Operativamente, esto se traduce en un circuito con cuatro momentos críticos: cribado de vulnerabilidad al ingreso (salud física y mental, barreras idiomáticas, riesgos de victimización), decisión motivada sobre separación o medidas alternativas (ajustada a riesgo y compatible con acceso a programas), plan individualizado con apoyos clínicos y sociales (incluida mediación cultural, accesibilidad y continuidad asistencial) y revisión periódica con criterios de salida, documentando cada hito para permitir auditoría y control externo. En la práctica, la proporcionalidad exige preferir soluciones de bajo impacto (reubicaciones lógicas, acompañamientos, horarios protegidos, grupos específicos) frente a restricciones intensas; cuando el aislamiento médico o la custodia reforzada resulten indispensables, deben estar clínicamente y técnicamente justificados, con garantías de tiempo limitado, supervisión independiente y mantenimiento de derechos conexos (comunicación, defensa, acceso a actividades compatibles).
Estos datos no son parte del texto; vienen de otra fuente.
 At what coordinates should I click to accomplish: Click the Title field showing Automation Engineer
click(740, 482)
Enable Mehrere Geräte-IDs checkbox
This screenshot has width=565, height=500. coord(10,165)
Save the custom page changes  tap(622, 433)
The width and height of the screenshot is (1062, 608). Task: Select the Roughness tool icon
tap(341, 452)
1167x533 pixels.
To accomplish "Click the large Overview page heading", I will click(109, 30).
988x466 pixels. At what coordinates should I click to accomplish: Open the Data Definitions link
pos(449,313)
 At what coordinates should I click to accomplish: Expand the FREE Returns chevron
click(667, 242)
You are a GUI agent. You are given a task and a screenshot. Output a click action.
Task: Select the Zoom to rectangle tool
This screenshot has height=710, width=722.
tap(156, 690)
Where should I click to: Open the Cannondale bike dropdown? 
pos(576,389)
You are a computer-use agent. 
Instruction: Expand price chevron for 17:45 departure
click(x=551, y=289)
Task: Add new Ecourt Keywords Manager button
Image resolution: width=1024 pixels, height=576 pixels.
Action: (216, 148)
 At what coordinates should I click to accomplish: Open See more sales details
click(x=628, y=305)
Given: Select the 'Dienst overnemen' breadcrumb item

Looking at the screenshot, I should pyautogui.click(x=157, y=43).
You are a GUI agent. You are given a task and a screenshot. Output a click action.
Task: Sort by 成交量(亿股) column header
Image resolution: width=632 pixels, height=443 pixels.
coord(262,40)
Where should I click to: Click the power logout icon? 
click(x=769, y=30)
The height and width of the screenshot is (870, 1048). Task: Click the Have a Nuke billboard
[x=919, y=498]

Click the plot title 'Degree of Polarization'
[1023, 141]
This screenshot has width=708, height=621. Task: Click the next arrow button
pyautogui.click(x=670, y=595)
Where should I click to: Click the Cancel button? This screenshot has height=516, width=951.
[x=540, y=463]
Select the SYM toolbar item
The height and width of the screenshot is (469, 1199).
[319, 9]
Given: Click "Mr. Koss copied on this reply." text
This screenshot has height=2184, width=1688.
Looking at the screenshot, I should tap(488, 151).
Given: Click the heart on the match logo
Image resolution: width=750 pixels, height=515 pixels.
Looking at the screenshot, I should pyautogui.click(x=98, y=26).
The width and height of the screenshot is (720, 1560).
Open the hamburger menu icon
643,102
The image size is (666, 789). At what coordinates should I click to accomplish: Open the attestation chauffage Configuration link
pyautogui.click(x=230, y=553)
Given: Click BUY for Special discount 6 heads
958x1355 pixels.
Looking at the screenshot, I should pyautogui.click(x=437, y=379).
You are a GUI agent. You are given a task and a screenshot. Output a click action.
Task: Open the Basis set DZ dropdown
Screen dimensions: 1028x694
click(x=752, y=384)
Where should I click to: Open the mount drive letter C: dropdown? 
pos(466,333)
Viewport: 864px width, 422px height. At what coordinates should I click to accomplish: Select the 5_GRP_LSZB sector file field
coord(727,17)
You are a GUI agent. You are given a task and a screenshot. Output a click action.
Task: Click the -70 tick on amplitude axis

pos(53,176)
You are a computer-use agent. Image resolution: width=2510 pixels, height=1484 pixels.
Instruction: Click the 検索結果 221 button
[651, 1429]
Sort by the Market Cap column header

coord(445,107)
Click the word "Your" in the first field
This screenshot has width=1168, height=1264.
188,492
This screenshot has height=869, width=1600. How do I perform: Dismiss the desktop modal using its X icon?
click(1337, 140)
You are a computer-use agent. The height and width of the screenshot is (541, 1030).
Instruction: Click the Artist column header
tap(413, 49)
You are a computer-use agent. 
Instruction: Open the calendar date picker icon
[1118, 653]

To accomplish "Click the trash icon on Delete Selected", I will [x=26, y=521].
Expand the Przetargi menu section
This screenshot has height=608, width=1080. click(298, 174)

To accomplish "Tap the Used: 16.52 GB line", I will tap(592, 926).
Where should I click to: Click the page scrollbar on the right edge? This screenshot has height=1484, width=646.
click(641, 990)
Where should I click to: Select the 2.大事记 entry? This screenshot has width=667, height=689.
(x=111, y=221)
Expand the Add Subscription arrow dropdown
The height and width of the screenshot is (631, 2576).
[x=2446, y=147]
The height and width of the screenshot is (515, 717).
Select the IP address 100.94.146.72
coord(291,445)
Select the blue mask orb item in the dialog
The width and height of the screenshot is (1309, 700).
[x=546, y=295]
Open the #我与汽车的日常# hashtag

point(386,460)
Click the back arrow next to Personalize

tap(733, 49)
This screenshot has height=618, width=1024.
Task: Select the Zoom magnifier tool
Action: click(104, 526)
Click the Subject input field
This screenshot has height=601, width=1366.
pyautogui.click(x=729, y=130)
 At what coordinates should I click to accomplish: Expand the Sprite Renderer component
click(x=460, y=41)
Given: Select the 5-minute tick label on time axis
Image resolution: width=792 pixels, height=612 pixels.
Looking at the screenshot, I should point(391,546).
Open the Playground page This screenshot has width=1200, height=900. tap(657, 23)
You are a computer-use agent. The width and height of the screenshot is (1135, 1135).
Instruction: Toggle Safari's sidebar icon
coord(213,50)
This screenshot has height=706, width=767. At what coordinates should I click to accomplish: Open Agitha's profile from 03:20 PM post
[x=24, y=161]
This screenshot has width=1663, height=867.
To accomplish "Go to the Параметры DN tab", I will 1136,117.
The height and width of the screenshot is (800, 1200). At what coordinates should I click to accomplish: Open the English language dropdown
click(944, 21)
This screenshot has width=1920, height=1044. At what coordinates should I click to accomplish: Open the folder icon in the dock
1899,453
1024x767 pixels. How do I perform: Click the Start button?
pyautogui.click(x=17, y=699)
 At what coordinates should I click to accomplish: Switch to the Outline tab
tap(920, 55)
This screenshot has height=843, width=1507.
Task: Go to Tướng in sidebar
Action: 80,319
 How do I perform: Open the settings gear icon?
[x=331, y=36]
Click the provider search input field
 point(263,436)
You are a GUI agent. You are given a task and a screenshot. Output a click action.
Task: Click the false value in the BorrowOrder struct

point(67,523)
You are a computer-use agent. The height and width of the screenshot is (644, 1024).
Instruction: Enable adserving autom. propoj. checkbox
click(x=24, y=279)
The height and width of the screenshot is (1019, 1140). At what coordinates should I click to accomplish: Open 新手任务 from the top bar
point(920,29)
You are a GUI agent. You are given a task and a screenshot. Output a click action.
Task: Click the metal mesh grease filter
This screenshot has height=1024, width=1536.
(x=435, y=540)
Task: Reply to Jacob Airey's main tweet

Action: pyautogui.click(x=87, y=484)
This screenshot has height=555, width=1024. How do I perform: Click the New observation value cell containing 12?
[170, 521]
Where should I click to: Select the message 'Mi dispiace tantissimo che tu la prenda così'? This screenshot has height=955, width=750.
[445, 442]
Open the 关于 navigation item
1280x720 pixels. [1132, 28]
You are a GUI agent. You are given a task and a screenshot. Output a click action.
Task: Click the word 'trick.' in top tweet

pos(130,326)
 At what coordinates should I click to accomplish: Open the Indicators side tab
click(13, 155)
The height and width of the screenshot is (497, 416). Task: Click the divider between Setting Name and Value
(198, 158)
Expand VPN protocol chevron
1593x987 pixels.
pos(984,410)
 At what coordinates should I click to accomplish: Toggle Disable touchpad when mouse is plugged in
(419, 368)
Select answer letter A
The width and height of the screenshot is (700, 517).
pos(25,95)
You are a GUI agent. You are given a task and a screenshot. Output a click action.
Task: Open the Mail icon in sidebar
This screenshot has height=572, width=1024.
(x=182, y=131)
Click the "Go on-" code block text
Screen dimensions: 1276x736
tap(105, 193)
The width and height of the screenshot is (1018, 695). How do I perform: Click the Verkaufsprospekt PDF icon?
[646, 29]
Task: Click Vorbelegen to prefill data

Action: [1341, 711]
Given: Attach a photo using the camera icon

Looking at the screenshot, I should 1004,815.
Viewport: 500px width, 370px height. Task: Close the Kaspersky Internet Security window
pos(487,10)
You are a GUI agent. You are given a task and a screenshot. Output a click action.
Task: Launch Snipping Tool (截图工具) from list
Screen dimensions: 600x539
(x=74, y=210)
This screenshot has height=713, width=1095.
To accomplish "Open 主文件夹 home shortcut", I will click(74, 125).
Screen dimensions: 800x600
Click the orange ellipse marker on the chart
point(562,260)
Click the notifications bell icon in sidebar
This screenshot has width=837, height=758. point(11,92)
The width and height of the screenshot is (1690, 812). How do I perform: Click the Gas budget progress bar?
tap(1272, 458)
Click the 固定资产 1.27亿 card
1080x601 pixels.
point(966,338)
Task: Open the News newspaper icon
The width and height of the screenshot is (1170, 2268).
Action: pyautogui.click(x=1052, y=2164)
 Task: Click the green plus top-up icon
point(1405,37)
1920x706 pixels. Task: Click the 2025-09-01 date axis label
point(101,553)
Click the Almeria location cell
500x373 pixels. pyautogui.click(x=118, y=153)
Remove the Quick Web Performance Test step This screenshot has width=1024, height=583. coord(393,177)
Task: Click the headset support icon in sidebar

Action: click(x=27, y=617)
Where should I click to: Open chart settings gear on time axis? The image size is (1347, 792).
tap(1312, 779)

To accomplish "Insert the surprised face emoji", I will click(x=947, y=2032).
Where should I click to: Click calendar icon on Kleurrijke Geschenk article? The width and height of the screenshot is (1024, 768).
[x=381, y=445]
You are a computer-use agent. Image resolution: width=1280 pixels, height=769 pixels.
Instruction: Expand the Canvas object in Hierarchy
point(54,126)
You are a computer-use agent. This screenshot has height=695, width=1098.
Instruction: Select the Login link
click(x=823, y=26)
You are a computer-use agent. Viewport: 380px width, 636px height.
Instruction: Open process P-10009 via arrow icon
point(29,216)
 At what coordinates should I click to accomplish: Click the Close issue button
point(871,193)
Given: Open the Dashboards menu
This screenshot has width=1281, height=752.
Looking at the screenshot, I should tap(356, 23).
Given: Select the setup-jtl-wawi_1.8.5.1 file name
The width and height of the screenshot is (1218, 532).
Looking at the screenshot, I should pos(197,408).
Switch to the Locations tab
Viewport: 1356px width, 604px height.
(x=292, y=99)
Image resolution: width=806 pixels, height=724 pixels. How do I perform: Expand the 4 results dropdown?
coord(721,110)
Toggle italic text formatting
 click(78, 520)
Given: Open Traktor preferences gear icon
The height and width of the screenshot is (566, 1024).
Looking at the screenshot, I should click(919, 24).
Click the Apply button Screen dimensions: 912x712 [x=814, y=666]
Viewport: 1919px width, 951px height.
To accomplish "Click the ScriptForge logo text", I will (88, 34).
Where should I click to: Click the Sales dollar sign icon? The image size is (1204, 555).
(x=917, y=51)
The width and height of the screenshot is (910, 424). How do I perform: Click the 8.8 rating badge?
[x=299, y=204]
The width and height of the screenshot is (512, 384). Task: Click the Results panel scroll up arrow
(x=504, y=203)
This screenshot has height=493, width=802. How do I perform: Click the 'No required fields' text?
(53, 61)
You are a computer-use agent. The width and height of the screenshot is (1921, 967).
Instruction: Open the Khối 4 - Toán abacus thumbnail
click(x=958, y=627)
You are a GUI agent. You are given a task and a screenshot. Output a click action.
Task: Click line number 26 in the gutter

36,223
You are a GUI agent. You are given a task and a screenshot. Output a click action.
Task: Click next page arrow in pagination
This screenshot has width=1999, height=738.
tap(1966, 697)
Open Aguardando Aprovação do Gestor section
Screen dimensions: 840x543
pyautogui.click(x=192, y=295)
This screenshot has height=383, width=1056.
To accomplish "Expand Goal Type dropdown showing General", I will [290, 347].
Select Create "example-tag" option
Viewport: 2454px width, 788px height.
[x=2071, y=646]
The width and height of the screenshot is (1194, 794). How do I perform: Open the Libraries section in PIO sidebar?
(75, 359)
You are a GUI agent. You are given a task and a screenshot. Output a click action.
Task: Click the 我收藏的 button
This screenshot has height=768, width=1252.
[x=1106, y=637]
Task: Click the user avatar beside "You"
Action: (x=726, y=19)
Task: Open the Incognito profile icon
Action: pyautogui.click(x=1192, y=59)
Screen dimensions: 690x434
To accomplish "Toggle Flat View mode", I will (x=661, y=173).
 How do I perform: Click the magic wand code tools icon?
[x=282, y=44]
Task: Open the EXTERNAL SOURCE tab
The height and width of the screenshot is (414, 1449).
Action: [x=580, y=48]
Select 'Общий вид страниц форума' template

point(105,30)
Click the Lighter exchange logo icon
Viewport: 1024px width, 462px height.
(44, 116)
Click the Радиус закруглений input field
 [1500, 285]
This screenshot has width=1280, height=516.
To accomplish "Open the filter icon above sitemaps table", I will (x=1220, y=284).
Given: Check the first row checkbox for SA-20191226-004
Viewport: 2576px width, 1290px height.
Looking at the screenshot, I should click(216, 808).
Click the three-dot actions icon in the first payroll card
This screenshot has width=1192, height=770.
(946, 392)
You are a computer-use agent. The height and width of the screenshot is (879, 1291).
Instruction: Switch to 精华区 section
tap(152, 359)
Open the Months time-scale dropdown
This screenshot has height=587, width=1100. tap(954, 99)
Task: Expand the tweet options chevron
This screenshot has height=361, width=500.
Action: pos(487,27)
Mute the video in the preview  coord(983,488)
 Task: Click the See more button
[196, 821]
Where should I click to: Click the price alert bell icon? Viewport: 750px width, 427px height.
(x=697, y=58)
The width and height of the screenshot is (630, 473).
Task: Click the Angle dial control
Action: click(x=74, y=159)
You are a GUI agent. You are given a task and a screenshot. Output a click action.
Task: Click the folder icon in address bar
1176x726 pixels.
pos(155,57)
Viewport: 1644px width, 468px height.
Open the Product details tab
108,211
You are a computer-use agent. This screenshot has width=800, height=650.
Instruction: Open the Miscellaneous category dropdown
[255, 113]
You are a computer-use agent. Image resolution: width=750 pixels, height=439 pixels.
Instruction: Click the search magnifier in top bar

La coordinación entre órganos de tratamiento y de régimen es clave: los equipos técnicos formulan propuestas basadas en evidencia, la junta de tratamiento decide y revisa, y la dirección garantiza la ejecución con salvaguardas, bajo el principio de flexibilidad en beneficio del interno y sin convertir la protección en un nuevo vector de exclusión.
Una gestión de la vulnerabilidad compatible con derechos humanos debe ser selectiva, transparente y evaluable: separar para proteger, no para aislar; seguir y documentar para revisar, no para perpetuar; tratar para reequilibrar oportunidades, no para etiquetar. Este enfoque exige planes individualizados con indicadores claros, preferencia por medidas de bajo impacto, coordinación sanitaria y social real y control externo eficaz. Desde la defensa, la verificación de motivación, proporcionalidad, ajustes razonables y revisiones periódicas es esencial para que la “protección” no devenga en restricción adicional, sino en condición habilitante para el ejercicio de derechos y la reinserción efectiva.